■ What the task requires
Nothing but the exact lines from the one containing "Click the Elmo GIF thumbnail" through the last line of the records below belongs in your answer.

━━━ Entries provided ━━━

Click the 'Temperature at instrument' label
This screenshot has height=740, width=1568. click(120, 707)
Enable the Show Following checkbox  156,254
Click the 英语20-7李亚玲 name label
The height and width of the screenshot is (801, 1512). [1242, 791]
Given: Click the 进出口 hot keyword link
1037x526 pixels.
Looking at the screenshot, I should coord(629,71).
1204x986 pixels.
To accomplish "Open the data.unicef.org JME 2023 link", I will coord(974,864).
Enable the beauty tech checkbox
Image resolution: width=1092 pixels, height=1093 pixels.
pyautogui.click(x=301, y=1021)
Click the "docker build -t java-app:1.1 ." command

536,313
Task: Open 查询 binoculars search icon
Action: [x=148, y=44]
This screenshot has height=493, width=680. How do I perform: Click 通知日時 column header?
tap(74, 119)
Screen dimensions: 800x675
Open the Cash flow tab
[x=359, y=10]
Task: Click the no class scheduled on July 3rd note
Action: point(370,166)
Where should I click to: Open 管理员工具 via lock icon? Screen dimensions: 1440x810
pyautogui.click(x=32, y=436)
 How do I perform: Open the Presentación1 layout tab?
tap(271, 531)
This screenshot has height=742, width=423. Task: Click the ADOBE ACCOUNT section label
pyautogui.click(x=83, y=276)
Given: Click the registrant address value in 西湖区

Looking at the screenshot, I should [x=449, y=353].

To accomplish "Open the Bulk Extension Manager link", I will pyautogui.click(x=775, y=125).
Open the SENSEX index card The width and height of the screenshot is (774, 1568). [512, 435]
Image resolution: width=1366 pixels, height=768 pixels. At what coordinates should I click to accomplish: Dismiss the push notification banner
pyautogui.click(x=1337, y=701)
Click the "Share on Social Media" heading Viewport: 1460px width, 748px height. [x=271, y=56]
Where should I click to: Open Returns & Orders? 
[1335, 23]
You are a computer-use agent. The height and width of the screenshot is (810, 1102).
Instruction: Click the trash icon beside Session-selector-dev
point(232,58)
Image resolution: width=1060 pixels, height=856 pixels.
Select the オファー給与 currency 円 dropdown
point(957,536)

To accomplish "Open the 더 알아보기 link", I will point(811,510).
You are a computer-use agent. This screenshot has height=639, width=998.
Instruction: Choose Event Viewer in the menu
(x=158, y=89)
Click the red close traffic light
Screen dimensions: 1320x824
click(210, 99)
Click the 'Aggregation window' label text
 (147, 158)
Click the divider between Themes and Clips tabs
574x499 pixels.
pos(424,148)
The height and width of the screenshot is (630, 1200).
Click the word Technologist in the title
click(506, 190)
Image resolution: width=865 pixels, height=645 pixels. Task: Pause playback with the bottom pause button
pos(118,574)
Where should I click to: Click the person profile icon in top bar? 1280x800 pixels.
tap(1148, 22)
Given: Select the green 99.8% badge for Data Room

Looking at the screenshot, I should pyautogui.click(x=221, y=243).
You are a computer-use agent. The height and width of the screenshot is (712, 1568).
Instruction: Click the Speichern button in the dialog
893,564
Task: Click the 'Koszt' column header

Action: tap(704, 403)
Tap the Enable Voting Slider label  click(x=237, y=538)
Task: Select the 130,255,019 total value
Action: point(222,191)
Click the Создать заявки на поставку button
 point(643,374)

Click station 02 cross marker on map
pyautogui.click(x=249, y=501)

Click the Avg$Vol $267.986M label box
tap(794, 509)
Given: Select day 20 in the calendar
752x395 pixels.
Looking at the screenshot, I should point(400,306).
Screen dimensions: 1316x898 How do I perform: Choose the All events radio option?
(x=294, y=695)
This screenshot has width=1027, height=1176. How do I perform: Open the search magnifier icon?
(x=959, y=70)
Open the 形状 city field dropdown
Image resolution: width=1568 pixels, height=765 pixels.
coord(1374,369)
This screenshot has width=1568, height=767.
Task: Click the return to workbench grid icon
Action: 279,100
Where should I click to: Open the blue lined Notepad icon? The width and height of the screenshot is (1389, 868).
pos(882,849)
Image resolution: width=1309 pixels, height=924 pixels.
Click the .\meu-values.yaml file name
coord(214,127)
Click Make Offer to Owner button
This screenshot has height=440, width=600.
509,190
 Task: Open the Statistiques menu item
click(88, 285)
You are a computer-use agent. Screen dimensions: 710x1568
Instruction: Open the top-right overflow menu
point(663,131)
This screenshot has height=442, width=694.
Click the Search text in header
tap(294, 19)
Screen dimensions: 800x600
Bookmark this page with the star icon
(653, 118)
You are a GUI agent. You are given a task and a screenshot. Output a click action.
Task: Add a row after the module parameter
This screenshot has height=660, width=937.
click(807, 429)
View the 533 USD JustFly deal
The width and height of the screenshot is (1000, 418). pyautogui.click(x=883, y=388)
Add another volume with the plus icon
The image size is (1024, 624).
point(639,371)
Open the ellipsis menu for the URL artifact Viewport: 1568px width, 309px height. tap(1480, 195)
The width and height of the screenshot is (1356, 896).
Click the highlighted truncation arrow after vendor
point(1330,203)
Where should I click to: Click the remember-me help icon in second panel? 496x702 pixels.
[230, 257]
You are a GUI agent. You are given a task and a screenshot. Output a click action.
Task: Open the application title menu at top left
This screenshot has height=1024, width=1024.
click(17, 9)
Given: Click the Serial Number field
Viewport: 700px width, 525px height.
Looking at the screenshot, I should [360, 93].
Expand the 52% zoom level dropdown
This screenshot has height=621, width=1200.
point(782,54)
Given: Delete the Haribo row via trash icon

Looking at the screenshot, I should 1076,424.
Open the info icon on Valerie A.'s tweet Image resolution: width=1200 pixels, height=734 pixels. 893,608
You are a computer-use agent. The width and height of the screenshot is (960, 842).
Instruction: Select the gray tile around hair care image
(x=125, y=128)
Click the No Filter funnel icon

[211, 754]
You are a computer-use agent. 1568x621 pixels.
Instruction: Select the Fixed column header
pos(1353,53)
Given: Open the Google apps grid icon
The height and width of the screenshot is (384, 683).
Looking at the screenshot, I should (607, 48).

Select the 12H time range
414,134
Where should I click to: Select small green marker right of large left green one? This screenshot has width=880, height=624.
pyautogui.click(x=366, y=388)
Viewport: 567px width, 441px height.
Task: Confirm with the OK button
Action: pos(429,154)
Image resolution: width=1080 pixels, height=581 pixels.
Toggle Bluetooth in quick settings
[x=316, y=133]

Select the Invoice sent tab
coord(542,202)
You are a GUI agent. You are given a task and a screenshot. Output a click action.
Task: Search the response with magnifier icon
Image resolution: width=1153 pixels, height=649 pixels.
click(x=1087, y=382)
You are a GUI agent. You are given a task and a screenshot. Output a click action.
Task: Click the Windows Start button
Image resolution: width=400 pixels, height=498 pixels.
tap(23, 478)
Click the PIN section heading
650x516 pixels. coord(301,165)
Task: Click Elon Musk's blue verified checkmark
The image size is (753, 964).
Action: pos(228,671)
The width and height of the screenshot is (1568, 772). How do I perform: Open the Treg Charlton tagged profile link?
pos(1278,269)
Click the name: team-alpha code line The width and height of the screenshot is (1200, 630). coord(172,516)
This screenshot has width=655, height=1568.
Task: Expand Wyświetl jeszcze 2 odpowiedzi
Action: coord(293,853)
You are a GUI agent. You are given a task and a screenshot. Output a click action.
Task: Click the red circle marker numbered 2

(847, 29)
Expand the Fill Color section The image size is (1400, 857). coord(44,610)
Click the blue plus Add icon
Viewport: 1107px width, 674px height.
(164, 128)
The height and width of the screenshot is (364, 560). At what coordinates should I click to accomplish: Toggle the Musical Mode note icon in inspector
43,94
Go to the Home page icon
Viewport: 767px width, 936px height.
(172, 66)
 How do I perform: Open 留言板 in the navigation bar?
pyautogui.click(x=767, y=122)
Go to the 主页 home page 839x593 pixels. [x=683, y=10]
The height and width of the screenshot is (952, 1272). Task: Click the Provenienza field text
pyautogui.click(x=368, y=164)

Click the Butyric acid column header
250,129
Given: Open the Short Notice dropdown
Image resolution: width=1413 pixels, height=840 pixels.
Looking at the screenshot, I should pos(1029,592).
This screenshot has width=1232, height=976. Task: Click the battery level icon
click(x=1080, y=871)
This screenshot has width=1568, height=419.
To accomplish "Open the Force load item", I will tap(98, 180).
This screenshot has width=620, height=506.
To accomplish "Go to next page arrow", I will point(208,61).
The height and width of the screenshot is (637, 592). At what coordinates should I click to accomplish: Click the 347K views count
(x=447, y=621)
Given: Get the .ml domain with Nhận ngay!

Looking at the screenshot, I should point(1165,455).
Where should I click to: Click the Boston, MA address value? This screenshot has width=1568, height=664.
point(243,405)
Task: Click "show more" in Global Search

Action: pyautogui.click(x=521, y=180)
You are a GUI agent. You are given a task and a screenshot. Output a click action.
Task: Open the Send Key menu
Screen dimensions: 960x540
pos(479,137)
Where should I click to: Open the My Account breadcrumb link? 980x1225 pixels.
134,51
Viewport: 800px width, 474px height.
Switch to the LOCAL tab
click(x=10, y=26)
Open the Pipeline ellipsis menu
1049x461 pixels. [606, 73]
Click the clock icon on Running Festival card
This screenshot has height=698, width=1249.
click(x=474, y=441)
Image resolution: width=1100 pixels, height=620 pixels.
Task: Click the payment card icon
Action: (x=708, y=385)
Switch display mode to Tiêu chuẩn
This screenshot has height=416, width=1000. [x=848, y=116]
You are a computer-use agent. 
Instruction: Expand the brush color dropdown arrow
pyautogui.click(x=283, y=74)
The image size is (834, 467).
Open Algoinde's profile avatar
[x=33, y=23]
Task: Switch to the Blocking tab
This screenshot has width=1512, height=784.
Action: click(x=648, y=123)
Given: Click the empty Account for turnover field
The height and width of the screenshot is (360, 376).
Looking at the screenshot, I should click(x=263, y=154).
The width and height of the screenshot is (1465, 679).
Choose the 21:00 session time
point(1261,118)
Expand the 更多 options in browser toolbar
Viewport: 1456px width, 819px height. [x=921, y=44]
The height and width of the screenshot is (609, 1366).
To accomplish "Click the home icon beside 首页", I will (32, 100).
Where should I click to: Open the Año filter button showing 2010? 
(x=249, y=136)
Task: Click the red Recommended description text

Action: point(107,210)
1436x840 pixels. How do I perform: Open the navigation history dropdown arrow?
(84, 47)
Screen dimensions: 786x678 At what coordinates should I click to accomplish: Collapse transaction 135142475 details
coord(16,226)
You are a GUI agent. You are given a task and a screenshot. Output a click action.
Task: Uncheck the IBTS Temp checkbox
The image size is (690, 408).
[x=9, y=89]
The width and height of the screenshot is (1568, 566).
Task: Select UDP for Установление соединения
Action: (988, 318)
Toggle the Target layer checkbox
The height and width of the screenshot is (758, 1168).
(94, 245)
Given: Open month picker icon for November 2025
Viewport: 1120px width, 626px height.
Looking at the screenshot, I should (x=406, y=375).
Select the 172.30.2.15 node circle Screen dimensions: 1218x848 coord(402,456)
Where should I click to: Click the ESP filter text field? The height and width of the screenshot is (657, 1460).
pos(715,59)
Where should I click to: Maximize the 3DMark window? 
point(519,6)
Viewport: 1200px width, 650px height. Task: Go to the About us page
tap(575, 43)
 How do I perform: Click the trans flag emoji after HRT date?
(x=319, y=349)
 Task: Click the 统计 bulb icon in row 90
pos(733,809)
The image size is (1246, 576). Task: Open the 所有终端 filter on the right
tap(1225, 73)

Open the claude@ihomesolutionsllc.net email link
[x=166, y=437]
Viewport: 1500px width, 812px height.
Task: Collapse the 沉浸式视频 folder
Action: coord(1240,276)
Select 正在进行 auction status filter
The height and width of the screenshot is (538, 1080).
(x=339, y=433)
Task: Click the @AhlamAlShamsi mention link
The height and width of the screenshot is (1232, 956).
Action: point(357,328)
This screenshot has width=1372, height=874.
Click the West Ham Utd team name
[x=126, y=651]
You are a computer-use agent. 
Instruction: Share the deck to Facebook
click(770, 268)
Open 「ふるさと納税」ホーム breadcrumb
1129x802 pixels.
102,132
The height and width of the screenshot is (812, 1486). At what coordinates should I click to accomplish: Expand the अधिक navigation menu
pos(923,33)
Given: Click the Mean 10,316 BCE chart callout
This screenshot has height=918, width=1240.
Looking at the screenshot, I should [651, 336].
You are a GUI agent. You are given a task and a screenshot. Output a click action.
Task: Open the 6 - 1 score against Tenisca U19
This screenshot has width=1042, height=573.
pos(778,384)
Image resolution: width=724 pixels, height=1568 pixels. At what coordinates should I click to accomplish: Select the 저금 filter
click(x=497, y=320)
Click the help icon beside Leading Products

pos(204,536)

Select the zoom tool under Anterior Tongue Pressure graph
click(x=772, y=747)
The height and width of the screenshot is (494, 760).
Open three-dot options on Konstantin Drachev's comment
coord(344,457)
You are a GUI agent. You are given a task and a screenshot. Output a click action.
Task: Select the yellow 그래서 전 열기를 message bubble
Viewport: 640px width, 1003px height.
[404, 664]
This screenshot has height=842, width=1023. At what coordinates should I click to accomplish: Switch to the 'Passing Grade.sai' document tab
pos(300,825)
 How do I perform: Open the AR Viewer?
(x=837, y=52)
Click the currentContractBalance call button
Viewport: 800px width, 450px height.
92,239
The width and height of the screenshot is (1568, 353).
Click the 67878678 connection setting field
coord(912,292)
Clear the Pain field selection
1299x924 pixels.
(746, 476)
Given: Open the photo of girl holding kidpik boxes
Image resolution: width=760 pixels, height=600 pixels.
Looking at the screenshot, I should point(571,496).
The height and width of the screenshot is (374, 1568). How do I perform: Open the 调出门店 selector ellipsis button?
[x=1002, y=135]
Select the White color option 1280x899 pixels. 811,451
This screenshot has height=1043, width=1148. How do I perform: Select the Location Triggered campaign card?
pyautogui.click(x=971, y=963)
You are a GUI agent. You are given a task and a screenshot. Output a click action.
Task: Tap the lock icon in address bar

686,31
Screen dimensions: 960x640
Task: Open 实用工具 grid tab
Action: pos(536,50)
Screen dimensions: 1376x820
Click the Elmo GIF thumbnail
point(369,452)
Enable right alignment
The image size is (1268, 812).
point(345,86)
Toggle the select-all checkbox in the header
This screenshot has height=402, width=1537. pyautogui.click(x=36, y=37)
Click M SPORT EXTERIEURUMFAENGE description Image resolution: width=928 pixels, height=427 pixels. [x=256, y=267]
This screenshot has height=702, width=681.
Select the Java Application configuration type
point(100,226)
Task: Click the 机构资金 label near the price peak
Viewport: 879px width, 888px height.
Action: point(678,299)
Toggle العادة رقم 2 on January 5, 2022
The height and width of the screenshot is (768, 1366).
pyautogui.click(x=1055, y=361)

━━━

■ Output for this task
Click the Elmo GIF thumbnail
point(369,452)
Enable right alignment
The image size is (1268, 812).
point(345,86)
Toggle the select-all checkbox in the header
This screenshot has height=402, width=1537. pyautogui.click(x=36, y=37)
Click M SPORT EXTERIEURUMFAENGE description Image resolution: width=928 pixels, height=427 pixels. [x=256, y=267]
This screenshot has height=702, width=681.
Select the Java Application configuration type
point(100,226)
Task: Click the 机构资金 label near the price peak
Viewport: 879px width, 888px height.
Action: point(678,299)
Toggle العادة رقم 2 on January 5, 2022
The height and width of the screenshot is (768, 1366).
pyautogui.click(x=1055, y=361)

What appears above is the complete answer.